Editor: Aamir Ahmad, University of South Alabama Mitchell Cancer Institute, UNITED STATES
Received: April 18, 2018; Accepted: July 10, 2018; Published: July 24, 2018
Copyright: © 2018 Ferdosi et al. This is an open access article distributed under the terms of the Creative Commons Attribution License, which permits unrestricted use, distribution, and reproduction in any medium, provided the original author and source are credited.
Data Availability: All relevant data are within the paper and its Supporting Information files.

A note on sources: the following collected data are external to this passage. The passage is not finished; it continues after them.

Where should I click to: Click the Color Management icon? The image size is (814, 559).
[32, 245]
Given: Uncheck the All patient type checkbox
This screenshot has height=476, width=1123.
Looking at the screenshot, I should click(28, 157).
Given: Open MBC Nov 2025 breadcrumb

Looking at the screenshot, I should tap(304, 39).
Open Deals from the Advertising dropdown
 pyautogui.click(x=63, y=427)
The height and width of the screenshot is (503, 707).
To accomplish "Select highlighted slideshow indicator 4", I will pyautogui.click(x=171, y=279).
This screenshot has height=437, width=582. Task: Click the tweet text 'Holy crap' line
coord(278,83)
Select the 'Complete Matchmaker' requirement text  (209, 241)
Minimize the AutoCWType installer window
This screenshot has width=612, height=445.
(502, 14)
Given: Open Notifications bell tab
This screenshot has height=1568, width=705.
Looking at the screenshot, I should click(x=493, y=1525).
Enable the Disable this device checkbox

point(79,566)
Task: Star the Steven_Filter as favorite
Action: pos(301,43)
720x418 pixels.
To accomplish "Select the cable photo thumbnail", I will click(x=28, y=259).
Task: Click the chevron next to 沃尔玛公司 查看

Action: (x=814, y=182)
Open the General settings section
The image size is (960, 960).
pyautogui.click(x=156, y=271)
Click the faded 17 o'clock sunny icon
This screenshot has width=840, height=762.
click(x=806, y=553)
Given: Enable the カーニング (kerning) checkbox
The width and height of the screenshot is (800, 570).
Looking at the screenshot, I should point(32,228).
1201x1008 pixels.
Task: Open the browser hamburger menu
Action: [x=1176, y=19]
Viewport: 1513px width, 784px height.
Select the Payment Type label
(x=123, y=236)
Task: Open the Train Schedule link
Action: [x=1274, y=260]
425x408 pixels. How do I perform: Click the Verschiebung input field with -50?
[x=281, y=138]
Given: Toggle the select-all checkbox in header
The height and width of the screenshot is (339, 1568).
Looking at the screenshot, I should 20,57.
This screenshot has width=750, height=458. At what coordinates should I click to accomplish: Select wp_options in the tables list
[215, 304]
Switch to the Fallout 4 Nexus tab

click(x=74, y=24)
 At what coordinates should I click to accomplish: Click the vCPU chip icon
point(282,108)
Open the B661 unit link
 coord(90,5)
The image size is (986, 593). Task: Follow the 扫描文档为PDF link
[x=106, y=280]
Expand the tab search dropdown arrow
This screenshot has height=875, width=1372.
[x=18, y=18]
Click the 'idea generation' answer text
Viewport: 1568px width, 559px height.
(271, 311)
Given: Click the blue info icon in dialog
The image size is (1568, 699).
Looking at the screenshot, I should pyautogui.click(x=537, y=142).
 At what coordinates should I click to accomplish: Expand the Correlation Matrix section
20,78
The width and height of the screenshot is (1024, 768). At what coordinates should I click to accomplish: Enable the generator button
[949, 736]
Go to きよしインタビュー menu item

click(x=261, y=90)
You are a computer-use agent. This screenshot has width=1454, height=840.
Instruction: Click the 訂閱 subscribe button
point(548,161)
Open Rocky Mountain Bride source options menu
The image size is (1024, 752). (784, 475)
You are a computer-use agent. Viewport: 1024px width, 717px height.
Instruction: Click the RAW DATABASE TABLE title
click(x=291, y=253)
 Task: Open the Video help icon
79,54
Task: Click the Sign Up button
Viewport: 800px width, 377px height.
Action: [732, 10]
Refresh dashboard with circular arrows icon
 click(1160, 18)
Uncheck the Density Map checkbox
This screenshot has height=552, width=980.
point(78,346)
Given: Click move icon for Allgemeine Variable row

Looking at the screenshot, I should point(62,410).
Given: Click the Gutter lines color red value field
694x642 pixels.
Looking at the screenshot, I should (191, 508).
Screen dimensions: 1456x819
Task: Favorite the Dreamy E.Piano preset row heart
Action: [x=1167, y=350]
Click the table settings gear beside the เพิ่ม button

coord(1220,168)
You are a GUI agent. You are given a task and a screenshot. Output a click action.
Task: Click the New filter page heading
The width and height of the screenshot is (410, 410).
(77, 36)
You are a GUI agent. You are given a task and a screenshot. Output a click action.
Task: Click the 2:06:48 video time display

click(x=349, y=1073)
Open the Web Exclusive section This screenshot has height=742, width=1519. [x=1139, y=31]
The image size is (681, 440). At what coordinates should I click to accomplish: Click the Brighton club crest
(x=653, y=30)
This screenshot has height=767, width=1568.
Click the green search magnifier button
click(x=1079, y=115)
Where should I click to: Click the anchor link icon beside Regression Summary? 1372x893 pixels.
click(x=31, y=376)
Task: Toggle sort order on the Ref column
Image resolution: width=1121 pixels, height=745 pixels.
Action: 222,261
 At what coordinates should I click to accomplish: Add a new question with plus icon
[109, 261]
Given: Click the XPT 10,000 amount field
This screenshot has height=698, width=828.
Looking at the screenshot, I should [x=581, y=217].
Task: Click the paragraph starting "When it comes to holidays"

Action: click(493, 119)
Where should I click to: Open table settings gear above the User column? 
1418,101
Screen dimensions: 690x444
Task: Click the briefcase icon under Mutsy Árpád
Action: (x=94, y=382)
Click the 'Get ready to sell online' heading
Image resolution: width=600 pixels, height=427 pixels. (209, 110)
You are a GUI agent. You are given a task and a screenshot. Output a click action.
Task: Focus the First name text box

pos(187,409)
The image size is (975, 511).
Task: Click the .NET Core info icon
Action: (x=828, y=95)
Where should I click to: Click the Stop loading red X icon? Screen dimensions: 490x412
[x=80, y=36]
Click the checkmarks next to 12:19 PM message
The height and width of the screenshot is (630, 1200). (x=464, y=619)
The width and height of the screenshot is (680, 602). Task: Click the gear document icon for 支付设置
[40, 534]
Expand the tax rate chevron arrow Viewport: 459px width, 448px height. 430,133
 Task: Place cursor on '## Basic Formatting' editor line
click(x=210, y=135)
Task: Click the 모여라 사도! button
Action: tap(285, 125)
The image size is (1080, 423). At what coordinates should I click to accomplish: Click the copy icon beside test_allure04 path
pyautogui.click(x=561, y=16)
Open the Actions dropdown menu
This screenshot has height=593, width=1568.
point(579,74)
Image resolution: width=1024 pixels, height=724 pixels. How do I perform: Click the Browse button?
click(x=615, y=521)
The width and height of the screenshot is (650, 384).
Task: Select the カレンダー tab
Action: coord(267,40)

Funding: Research reported in this publication was supported by the Flinn Foundation (https://www.flinn.org) (Grant No. 1977 to CB) and the National Cancer Institute of the National Institutes of Health (https://www.cancer.gov) under Award Number R33 CA191110 (to CB). The content is solely the responsibility of the authors and does not necessarily represent the official views of the Flinn Foundation or the National Institutes of Health. The funders had no role in study design, data collection and analysis, decision to publish, or preparation of the manuscript.
Competing interests: The authors have declared that no competing interests exist.
Introduction
Urothelial cell carcinoma (UCC) or bladder cancer is one of the top ten causes of cancer deaths annually [1]. From a clinical perspective, there are two major forms of this cancer: 1) non-muscle-invasive bladder cancer (NMIBC; stages pTa/pT1/pTis) and 2) muscle-invasive bladder cancer (MIBC; stages pT2+). Early detection of bladder cancer is very important; patients with non-muscle-invasive tumors have a much higher 5-year survival rate—88% for NMIBC patients relative to 41% for MIBC patients [2]. Yet despite the stage at which it is diagnosed, high recurrence rate is one of the essential characteristics of this cancer [3]. Therefore, even if diagnosed at early stages and treated, former bladder cancer patients need to be monitored frequently. Currently, common methods for detecting bladder cancer and monitoring for its recurrence include: cystoscopy (which is invasive and expensive [4]), urine cytology (which has low sensitivity for low-grade bladder cancer [5]), and computed tomography (CT) screening (which may not detect small tumors [6]). Accordingly, there has been a wide search for new biomarkers that are noninvasive, cost effective, and can outperform cytology [7–10].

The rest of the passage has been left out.